[DATA EXTRACT Boundary: Start]

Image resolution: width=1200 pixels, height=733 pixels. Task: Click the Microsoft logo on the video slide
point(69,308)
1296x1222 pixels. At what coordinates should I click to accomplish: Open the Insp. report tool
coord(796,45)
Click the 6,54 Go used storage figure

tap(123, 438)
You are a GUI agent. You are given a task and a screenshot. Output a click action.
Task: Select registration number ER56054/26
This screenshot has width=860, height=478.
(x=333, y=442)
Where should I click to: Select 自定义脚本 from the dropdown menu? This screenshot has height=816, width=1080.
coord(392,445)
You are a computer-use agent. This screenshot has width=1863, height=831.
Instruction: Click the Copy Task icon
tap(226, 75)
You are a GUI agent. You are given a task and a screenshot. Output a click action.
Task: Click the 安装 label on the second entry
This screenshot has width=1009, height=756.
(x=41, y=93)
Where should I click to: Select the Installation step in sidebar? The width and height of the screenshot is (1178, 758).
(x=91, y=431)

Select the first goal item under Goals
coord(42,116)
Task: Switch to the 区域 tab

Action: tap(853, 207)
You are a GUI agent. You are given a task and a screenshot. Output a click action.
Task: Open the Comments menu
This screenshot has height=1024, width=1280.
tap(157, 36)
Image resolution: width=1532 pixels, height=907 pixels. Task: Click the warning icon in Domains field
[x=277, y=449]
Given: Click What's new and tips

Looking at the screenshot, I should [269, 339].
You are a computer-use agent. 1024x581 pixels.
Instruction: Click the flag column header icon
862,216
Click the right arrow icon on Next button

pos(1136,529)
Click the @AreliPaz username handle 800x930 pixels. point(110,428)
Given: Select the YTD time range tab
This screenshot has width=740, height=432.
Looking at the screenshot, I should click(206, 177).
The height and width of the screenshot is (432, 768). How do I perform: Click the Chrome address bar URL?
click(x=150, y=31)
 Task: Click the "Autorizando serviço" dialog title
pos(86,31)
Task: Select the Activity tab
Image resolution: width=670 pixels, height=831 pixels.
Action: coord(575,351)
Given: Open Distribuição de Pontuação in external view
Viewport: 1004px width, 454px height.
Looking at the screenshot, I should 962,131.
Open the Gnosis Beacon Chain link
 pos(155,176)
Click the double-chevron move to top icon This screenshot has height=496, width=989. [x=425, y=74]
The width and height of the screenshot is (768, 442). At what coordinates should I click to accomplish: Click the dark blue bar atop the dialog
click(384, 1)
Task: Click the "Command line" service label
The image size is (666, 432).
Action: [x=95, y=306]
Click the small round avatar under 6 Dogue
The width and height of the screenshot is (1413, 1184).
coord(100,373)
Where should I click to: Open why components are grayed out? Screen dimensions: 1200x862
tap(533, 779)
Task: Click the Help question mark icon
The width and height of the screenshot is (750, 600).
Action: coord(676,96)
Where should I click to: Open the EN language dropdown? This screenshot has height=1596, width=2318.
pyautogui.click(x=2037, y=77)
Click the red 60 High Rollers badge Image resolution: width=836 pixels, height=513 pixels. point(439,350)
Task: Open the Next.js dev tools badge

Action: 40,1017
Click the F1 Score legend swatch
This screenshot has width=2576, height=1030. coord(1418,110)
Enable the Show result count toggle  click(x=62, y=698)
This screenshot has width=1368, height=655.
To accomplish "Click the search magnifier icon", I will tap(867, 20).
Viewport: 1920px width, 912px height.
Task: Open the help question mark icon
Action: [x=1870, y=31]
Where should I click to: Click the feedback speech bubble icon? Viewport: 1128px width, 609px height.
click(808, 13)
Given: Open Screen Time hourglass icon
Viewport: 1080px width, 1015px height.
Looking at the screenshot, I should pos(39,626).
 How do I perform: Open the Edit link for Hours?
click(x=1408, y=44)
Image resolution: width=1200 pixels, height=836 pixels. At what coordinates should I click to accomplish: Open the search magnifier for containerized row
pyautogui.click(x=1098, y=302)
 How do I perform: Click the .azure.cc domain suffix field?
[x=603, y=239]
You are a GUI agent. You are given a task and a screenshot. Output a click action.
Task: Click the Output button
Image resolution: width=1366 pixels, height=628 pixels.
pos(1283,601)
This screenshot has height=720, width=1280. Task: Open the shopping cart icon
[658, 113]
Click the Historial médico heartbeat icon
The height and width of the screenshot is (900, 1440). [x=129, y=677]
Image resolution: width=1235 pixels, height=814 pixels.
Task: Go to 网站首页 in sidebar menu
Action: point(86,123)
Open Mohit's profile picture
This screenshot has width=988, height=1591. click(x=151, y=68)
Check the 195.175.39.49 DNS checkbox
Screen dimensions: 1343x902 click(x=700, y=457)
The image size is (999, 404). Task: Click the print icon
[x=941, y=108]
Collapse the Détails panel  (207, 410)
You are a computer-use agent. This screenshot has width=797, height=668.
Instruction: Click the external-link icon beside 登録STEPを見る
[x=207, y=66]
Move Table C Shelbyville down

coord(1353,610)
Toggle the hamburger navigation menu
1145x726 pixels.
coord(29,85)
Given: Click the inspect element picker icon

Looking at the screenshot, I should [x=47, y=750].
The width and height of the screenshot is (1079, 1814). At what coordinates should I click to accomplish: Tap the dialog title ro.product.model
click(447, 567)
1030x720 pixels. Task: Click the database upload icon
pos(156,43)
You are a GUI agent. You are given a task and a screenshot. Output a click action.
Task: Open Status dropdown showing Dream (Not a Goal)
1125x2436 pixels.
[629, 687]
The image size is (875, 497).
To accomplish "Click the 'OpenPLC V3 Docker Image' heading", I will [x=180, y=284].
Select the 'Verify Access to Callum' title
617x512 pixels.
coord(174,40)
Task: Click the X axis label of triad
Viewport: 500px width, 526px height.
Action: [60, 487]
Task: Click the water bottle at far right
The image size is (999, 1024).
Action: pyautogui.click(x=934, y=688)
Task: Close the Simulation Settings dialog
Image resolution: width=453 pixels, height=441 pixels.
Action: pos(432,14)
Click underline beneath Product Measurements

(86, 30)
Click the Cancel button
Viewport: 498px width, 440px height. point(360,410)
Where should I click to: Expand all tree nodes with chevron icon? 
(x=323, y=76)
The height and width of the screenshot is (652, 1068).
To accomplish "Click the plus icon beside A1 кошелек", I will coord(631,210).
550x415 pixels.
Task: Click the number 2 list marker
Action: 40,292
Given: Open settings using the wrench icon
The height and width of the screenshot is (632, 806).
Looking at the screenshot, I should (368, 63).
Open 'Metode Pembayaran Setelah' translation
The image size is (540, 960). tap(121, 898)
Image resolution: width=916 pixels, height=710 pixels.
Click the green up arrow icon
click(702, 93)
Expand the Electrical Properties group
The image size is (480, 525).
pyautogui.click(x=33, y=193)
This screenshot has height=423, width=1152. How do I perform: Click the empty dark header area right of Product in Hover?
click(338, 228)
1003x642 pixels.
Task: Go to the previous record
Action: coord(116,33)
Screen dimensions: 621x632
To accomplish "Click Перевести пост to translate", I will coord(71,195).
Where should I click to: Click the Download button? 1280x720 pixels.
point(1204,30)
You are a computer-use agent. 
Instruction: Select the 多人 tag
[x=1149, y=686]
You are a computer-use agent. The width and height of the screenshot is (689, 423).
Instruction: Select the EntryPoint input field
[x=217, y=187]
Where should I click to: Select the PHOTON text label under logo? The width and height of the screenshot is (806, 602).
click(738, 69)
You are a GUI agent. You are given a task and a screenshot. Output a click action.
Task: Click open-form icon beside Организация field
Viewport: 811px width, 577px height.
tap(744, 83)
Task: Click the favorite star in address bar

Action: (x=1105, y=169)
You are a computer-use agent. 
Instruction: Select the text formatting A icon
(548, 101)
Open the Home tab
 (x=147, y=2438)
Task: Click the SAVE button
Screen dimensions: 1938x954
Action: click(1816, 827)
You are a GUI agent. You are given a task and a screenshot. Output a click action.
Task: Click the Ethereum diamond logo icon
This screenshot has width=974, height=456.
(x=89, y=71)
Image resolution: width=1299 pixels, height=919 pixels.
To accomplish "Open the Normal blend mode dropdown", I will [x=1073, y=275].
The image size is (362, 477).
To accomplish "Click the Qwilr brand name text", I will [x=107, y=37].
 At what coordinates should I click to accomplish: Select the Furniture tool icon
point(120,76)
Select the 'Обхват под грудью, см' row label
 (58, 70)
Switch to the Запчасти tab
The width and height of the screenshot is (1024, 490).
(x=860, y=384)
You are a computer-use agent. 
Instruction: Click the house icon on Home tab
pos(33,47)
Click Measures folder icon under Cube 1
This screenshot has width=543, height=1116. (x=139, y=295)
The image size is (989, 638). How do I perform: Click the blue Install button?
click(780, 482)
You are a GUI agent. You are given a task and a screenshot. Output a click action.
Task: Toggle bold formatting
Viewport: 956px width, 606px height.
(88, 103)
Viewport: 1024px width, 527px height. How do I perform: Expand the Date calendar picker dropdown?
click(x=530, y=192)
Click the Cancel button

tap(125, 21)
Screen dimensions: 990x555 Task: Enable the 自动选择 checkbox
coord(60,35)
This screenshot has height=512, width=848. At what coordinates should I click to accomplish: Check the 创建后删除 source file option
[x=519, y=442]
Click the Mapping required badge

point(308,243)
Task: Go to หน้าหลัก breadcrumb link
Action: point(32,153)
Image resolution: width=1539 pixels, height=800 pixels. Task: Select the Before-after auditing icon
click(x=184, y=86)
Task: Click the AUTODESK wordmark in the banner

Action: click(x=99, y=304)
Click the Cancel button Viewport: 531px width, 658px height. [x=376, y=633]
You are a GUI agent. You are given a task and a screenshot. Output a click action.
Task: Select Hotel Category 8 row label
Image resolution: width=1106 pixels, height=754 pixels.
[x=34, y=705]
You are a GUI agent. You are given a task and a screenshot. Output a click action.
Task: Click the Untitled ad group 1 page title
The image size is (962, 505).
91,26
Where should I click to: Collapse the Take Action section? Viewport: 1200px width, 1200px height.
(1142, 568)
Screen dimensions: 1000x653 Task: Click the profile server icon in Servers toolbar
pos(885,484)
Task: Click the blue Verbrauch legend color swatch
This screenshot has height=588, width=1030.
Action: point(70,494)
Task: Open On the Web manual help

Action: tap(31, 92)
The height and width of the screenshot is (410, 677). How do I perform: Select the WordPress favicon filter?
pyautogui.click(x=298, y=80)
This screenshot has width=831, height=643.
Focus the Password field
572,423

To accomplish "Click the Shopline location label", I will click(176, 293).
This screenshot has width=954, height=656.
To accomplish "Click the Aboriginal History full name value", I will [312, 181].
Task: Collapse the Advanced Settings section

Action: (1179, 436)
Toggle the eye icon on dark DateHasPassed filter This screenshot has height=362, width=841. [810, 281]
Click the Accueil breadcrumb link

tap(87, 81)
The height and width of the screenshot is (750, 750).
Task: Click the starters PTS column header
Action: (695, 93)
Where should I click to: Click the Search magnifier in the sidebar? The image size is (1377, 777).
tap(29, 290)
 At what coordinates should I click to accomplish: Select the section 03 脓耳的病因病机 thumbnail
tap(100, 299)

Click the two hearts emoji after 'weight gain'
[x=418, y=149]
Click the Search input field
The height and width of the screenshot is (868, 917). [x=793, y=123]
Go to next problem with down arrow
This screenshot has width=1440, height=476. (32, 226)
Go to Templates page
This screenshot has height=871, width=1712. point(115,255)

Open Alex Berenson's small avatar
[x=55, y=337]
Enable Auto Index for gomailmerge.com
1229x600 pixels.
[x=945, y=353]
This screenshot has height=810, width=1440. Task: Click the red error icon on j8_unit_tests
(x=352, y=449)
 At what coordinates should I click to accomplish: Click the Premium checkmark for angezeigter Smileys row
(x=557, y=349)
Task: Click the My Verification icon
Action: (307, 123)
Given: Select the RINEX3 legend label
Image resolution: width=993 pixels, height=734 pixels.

[DATA EXTRACT Boundary: End]

■ **TASK INSTRUCTIONS**: Take every line above where "group" appears and copy it.

■ **RESPONSE TO THIS TASK**:
Expand the Electrical Properties group
Task: Click the Untitled ad group 1 page title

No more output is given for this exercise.